Simplify (3x-2y)(3x+2y)

Answer

**step1** Understanding the expression

The problem asks us to simplify the expression $$(3x-2y)(3x+2y)$$. This means we need to multiply the two expressions (called binomials) inside the parentheses together and then combine any similar terms to make it as simple as possible.

**step2** Applying the distributive property for multiplication

To multiply these two expressions, we use a fundamental rule of multiplication called the distributive property. This rule tells us to multiply each term in the first parenthesis by each term in the second parenthesis.
We can think of this as taking the first term from the first parenthesis ($$3x$$) and multiplying it by everything in the second parenthesis ($$3x+2y$$), and then taking the second term from the first parenthesis ($$-2y$$) and multiplying it by everything in the second parenthesis ($$3x+2y$$).
This will look like: $$3x(3x+2y) - 2y(3x+2y)$$.

**step3** Multiplying the first term by the second expression

Let's take the first part: $$3x(3x+2y)$$.
We multiply $$3x$$ by $$3x$$:
$$3x \times 3x = (3 \times 3) \times (x \times x) = 9x^2$$.
Then we multiply $$3x$$ by $$2y$$:
$$3x \times 2y = (3 \times 2) \times (x \times y) = 6xy$$.
So, $$3x(3x+2y)$$ becomes $$9x^2 + 6xy$$.

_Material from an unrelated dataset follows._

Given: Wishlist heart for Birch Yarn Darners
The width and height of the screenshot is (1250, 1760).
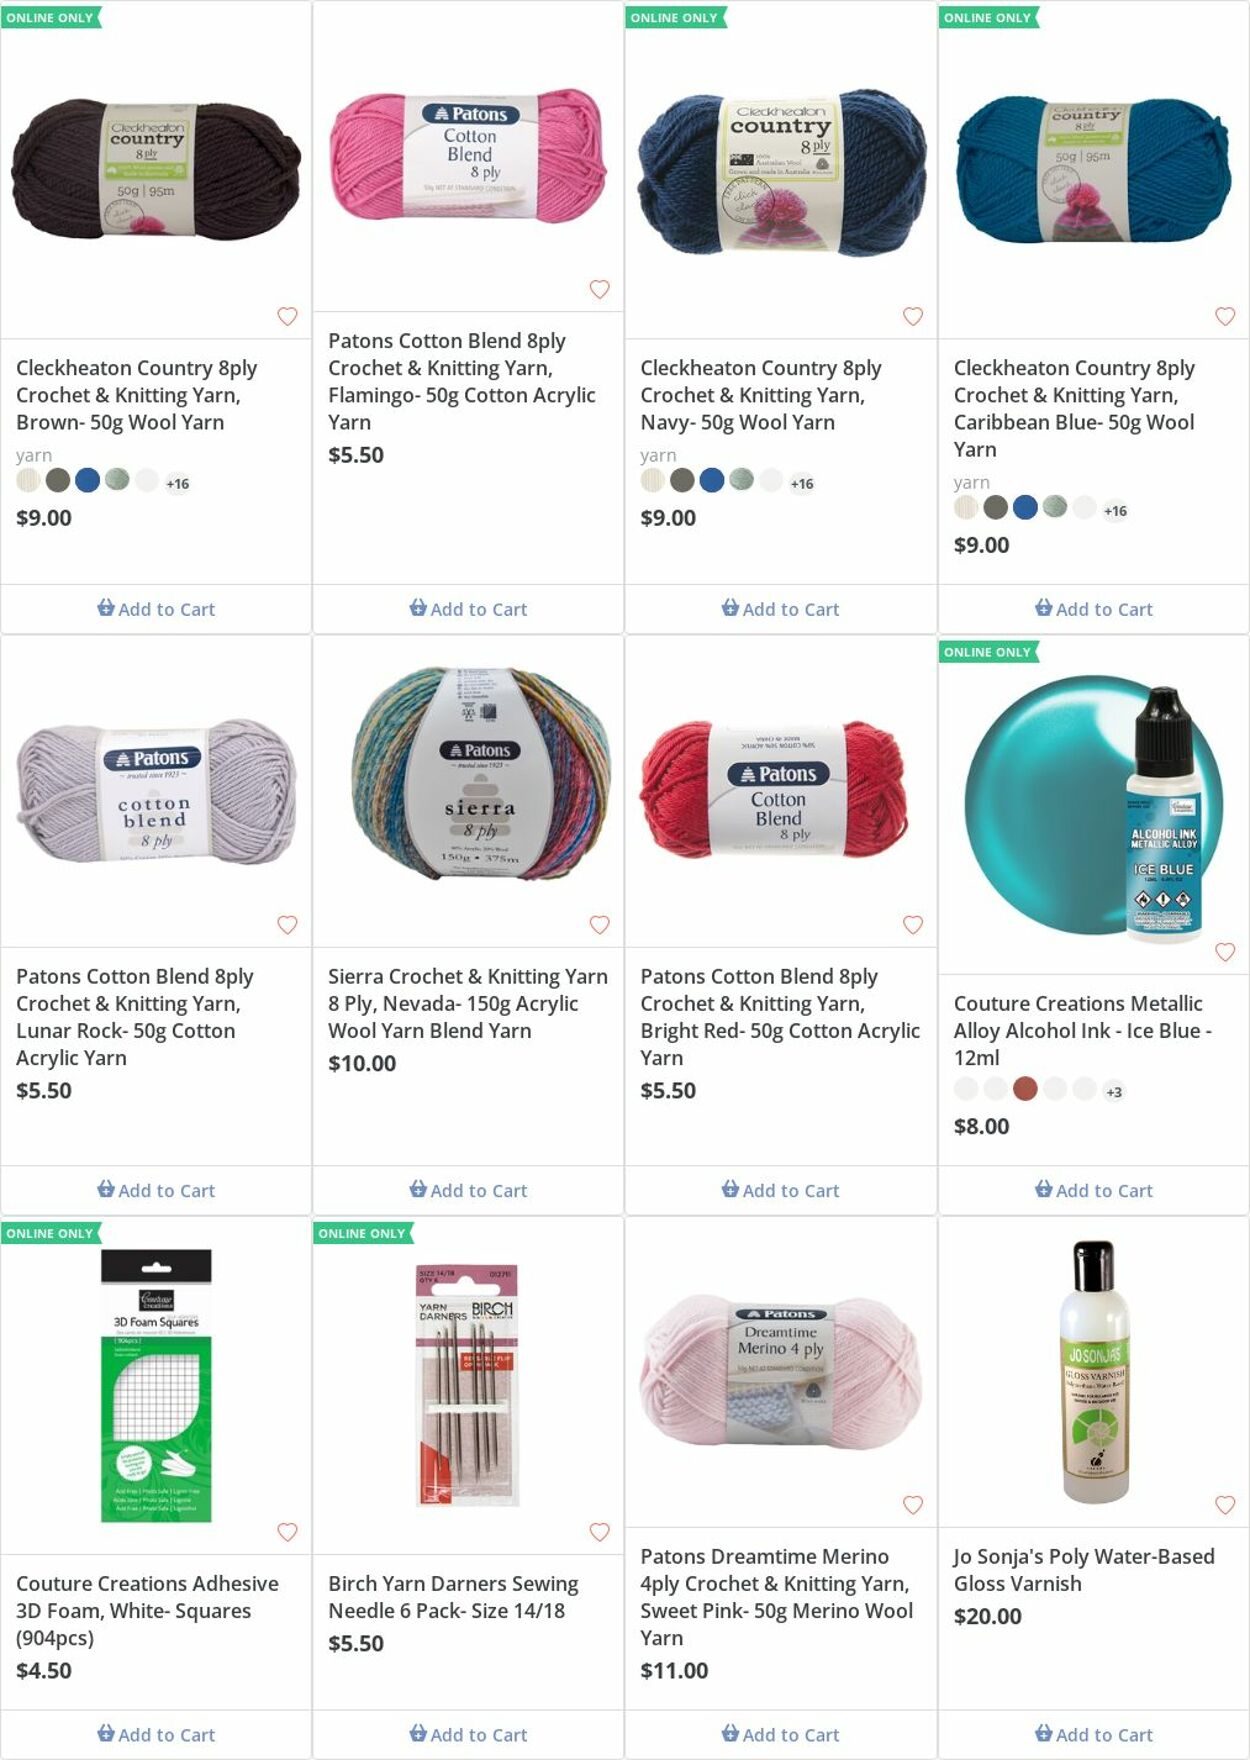Looking at the screenshot, I should [x=599, y=1532].
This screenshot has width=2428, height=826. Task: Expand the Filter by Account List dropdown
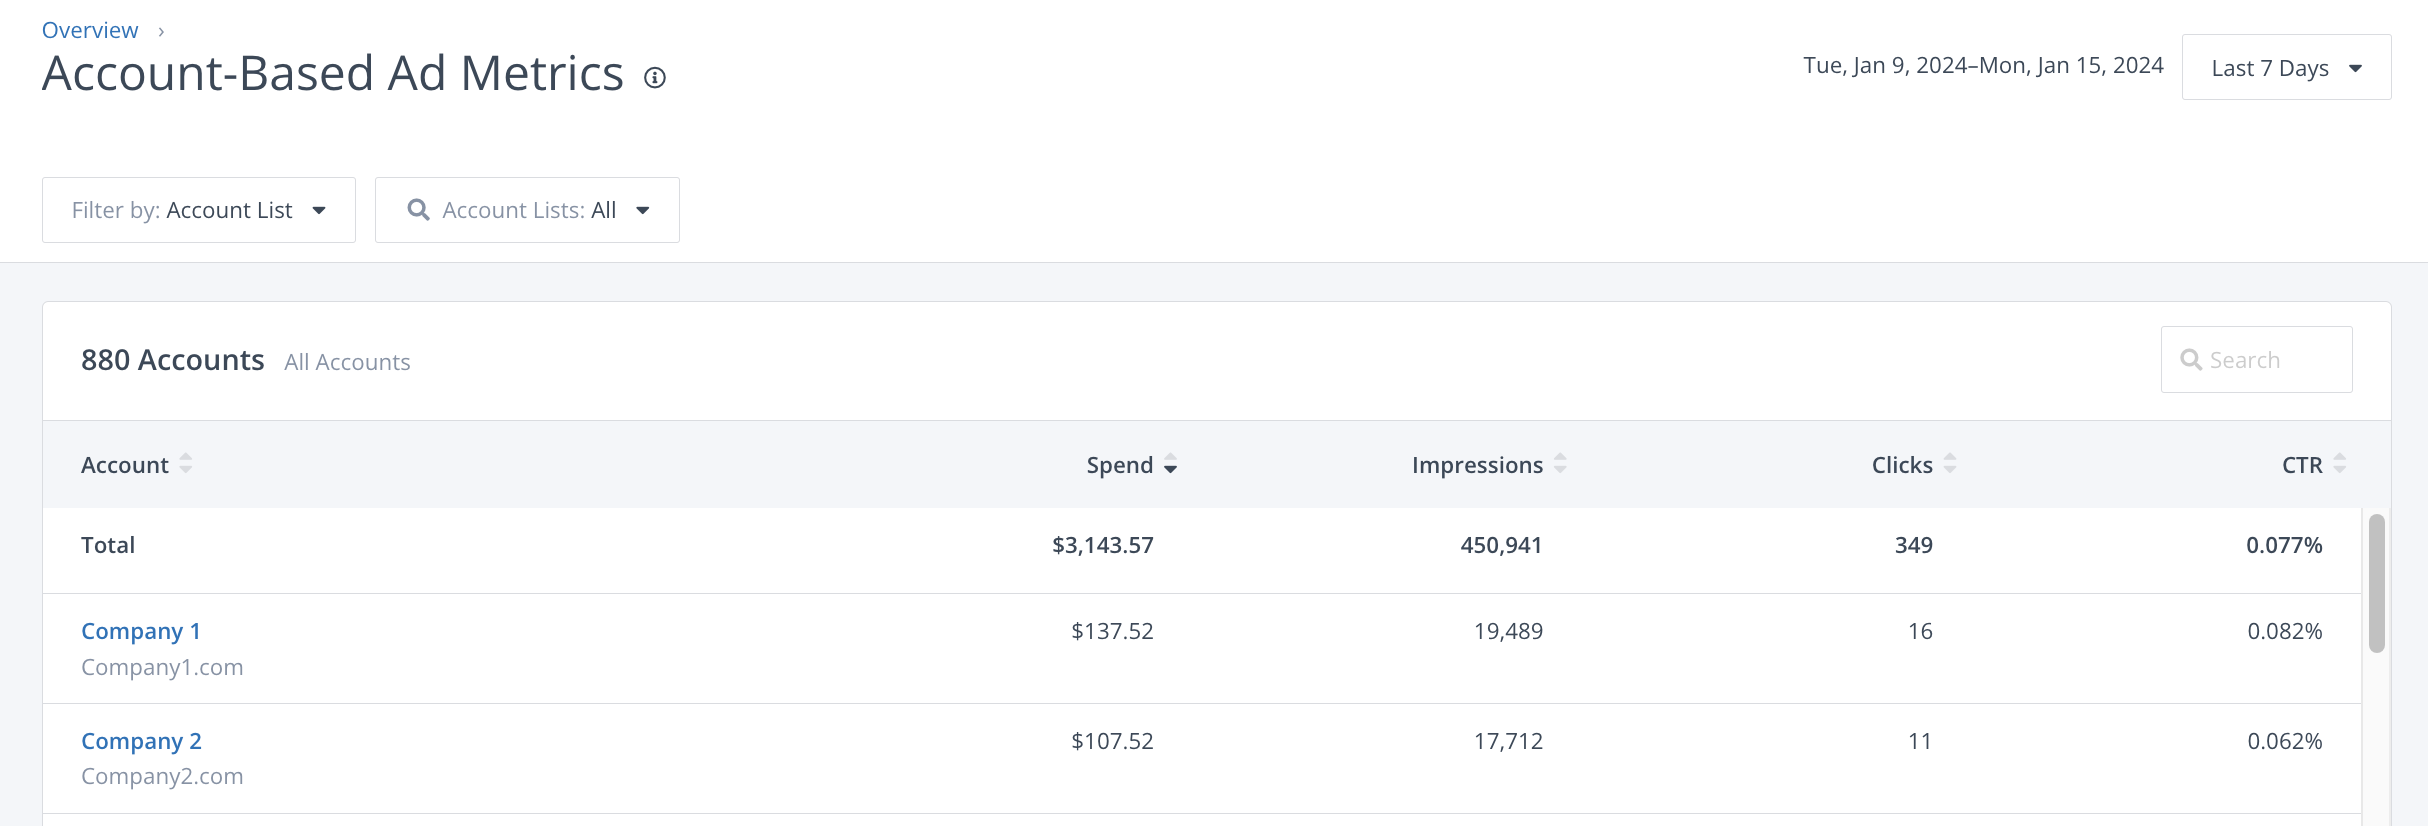pyautogui.click(x=199, y=210)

**step4** Multiplying the second term by the second expression

Next, let's take the second part: $$-2y(3x+2y)$$.
We multiply $$-2y$$ by $$3x$$:
$$-2y \times 3x = (-2 \times 3) \times (y \times x) = -6xy$$.
Then we multiply $$-2y$$ by $$2y$$:
$$-2y \times 2y = (-2 \times 2) \times (y \times y) = -4y^2$$.
So, $$-2y(3x+2y)$$ becomes $$-6xy - 4y^2$$.

**step5** Combining the results of the multiplications

Now, we put the results from Step 3 and Step 4 together. We add the two resulting expressions:
$$(9x^2 + 6xy) + (-6xy - 4y^2)$$
This expands to: $$9x^2 + 6xy - 6xy - 4y^2$$.

**step6** Simplifying by combining like terms

Finally, we look for terms that are exactly alike and can be combined.
We have $$+6xy$$ and $$-6xy$$. When we add these two terms together, they cancel each other out, because $$6xy - 6xy = 0$$.
The terms $$9x^2$$ and $$-4y^2$$ are not alike because they have different variables (x squared and y squared), so they cannot be combined.
Therefore, after combining the like terms, the simplified expression is $$9x^2 - 4y^2$$.